Some numbers for you.
Globally, employers are reporting the highest talent shortage since 2007 with, for the fifth year in a row, skilled trades being the hardest positions to fill. (Source: ManpowerGroup Talent Shortage Survey)
In other words, companies like Evaero are simply unable to grow because they cannot find the right people to fill vacant positions; a situation that is only expected to get worse, by the way. That’s because, due to retirements and economic expansion over the next decade, two million of the 3.5 million manufacturing jobs expected to open up in the U.S. will go unfilled due to a skills gap. (Deloitte)
Furthermore, while the majority of Americans believe manufacturing is important to our prosperity and that, as a country, we should invest more in manufacturing, one-third of American parents would not encourage their kids to pursue a manufacturing career. (Source: a recent survey about US perception of manufacturing)

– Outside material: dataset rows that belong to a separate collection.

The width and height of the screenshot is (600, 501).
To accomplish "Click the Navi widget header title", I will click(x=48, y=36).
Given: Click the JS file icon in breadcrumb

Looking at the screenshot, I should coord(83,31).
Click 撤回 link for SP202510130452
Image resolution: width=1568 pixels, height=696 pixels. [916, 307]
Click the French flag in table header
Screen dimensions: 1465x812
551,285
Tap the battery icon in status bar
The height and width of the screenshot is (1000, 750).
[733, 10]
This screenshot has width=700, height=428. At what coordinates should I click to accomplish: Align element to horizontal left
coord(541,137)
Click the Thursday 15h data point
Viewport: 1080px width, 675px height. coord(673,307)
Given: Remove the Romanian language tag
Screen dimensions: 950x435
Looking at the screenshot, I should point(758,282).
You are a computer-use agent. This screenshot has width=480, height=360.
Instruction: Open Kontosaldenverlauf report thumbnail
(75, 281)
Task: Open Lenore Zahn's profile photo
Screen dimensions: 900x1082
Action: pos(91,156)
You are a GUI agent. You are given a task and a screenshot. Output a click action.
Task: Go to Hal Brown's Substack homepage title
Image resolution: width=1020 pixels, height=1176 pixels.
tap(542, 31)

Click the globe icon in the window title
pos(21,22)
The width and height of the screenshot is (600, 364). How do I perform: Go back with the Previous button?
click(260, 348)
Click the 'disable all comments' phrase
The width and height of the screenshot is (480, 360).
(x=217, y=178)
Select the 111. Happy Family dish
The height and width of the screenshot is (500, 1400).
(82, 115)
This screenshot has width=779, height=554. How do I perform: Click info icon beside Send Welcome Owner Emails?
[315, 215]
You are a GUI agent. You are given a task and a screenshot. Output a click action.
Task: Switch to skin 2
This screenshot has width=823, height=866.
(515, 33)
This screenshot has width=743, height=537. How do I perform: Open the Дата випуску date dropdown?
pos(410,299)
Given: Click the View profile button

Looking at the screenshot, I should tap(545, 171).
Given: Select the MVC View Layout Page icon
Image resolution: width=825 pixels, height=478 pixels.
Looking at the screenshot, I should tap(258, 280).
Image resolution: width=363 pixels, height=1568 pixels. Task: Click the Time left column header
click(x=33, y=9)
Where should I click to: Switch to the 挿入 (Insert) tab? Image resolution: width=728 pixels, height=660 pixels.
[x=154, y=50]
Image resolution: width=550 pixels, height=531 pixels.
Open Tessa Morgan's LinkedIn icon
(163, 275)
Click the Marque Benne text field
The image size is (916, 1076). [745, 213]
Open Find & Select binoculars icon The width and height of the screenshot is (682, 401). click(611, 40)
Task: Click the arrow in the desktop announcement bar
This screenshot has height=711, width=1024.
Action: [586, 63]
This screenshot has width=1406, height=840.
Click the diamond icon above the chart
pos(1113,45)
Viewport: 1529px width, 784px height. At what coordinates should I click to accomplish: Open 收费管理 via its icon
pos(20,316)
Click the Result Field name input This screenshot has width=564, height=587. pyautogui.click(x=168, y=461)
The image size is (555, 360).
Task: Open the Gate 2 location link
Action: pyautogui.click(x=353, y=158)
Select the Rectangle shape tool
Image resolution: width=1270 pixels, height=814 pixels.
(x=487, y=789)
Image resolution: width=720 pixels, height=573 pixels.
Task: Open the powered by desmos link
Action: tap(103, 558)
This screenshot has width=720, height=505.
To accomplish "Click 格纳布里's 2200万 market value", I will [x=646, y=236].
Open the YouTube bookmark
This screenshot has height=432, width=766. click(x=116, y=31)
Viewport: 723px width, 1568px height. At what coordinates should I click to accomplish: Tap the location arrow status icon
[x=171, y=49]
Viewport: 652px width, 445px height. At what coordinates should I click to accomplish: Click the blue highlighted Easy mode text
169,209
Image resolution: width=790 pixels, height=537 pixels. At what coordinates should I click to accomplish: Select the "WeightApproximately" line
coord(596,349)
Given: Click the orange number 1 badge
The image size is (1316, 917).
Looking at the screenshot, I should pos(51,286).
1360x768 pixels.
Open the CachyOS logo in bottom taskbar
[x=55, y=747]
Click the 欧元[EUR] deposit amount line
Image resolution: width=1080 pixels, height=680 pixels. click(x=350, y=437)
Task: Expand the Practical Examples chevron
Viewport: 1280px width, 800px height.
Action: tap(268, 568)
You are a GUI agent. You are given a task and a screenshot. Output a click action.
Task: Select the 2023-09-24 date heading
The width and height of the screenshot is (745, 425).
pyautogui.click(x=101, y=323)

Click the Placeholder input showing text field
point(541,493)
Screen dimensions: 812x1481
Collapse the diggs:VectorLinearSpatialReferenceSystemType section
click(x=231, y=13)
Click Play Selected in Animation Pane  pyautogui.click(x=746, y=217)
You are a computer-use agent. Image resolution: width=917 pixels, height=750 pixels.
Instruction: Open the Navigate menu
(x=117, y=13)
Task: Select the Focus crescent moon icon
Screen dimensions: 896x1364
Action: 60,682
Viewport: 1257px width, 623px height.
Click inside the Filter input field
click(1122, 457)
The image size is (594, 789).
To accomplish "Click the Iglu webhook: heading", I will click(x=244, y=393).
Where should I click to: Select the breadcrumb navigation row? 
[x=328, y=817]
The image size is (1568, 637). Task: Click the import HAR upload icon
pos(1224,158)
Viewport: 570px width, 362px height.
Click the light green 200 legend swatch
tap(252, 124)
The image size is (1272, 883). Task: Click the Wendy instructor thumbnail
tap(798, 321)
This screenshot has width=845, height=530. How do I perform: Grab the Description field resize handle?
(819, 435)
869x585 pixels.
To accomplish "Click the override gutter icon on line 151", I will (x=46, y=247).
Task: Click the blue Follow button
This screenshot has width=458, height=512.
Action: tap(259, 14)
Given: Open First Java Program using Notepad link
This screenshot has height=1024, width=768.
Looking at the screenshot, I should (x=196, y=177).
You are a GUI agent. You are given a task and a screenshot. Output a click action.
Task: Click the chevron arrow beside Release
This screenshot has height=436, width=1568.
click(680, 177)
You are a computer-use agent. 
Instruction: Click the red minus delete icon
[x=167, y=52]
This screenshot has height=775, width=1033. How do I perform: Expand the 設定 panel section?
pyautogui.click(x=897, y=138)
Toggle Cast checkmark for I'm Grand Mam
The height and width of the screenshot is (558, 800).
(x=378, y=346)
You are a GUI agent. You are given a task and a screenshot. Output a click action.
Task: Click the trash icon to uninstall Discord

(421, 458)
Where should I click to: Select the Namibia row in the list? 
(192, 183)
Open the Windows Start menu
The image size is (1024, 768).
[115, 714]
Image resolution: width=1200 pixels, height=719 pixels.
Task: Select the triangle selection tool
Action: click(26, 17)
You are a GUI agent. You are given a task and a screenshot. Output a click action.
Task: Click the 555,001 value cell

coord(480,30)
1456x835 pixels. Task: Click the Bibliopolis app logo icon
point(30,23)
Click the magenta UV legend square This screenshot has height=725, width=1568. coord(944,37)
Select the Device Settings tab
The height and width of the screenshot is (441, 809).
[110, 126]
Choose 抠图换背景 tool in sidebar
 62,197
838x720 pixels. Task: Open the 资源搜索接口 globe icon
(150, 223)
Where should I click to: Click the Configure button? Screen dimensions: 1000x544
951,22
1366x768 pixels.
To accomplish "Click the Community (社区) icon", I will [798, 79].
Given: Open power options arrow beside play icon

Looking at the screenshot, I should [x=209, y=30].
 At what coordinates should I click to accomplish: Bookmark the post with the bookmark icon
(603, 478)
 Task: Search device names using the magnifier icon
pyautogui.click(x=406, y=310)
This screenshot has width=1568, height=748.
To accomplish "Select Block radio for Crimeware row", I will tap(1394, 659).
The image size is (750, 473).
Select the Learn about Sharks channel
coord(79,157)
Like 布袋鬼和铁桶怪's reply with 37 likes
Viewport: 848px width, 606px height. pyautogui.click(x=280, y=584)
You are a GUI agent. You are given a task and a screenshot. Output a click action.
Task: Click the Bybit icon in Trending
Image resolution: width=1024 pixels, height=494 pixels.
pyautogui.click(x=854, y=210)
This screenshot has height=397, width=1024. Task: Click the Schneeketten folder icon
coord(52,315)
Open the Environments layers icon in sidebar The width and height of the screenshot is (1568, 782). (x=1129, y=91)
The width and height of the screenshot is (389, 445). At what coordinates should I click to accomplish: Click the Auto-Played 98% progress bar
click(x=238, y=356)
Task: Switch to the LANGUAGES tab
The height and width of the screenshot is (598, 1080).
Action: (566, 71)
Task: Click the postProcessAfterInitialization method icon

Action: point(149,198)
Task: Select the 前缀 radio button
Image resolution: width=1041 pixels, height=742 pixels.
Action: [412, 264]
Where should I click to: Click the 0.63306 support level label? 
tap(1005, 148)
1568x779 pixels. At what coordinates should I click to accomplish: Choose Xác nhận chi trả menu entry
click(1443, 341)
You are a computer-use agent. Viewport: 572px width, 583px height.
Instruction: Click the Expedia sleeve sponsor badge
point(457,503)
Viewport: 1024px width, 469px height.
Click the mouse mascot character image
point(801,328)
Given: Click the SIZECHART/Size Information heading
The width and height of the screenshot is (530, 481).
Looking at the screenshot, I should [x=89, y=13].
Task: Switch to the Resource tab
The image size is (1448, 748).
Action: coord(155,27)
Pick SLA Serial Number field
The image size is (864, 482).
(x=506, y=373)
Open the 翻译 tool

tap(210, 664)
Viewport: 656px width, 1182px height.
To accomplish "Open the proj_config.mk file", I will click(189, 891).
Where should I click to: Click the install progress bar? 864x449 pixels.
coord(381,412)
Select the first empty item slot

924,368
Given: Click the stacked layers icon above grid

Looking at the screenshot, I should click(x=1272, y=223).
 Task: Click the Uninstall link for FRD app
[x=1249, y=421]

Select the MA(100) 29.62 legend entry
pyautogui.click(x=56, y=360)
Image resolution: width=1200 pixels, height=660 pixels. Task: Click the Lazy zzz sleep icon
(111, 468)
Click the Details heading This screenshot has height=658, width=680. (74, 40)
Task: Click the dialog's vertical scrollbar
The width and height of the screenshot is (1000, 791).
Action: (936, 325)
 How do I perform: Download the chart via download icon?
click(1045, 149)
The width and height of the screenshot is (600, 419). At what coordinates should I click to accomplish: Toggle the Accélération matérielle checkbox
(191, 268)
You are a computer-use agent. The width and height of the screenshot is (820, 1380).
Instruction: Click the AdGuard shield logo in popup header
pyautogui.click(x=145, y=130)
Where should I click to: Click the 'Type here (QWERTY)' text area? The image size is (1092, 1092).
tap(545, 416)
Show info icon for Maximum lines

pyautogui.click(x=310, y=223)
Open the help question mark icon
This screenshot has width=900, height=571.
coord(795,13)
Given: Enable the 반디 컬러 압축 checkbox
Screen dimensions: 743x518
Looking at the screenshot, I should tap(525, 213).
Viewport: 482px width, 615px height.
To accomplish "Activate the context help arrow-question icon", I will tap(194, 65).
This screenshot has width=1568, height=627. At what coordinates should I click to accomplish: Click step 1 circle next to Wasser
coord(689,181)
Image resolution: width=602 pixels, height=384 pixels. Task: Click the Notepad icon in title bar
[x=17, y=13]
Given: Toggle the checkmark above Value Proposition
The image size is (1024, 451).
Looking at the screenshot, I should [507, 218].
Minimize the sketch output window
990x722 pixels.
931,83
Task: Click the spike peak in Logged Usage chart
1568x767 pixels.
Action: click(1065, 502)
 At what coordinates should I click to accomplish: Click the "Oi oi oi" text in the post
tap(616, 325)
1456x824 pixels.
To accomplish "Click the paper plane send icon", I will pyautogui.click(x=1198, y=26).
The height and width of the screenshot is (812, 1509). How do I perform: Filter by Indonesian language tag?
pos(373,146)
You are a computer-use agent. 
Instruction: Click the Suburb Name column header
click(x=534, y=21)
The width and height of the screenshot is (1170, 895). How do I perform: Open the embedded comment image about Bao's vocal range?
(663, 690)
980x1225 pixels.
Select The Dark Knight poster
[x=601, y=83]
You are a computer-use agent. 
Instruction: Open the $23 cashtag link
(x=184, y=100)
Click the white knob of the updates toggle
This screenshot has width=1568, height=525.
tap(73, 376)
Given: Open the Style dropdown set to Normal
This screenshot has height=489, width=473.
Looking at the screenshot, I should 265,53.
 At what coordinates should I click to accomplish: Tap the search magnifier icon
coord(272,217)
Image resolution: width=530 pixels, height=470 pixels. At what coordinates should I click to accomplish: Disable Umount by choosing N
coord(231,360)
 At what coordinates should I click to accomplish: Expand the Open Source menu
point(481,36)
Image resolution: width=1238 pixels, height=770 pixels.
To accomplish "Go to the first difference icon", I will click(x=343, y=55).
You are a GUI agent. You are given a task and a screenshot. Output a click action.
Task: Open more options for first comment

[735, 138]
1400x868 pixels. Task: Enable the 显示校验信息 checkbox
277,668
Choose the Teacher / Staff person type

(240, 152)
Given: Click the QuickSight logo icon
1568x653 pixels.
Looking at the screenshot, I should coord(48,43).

Considering just these data alone, I think it’s fair to say if you’re close-minded about diversity and running a manufacturing company, growing your business over the next decade is going to be real tough.
Another reason to be concerned with gender diversity is that data suggest companies perform better as they become more diverse. Consider the following, when Credit Suisse analyzed data that tracks the gender mix of 28,000 executives at 3,000 companies in 40 countries around the world and compared those data to the financial results they found:
There’s a very strong outperformance of companies that have women in management, particularly in operational roles. (Washington Post)
These findings were replicated in a study of five different industries* by Catalyst, a nonprofit that attempts to accelerate progress for women through workplace inclusion.
- In each of the industries analyzed, the companies with the highest women’s representation on their top management teams experienced a higher return on equity (ROE) than the companies with the lowest women’s representation.
- In four out of the five industries studied, the companies with the highest women’s representation on their top management teams experienced a higher total return to shareholders (TRS) than the companies with the lowest women’s representation.
So there you have it. As a business owner in manufacturing, the reason I’m concerned about this issue is that in the long run, I truly believe our success depends on solving it.
On that note, I thought I’d add some music to our Manufacturing Peace of Mind™ Spotify playlist. Speaking of diversity, how about a Japanese pianist playing music by an American composer on a British program? Here then is Hiromi playing “I Got Rhythm” on the BBC Proms. It doesn’t get much better than this.
* Five industries studied were consumer discretionary, consumer staples, financial, industrials, and IT/Telecom. IT/Telecom was the one sector where TRS wasn’t higher in firms with greater women’s representation.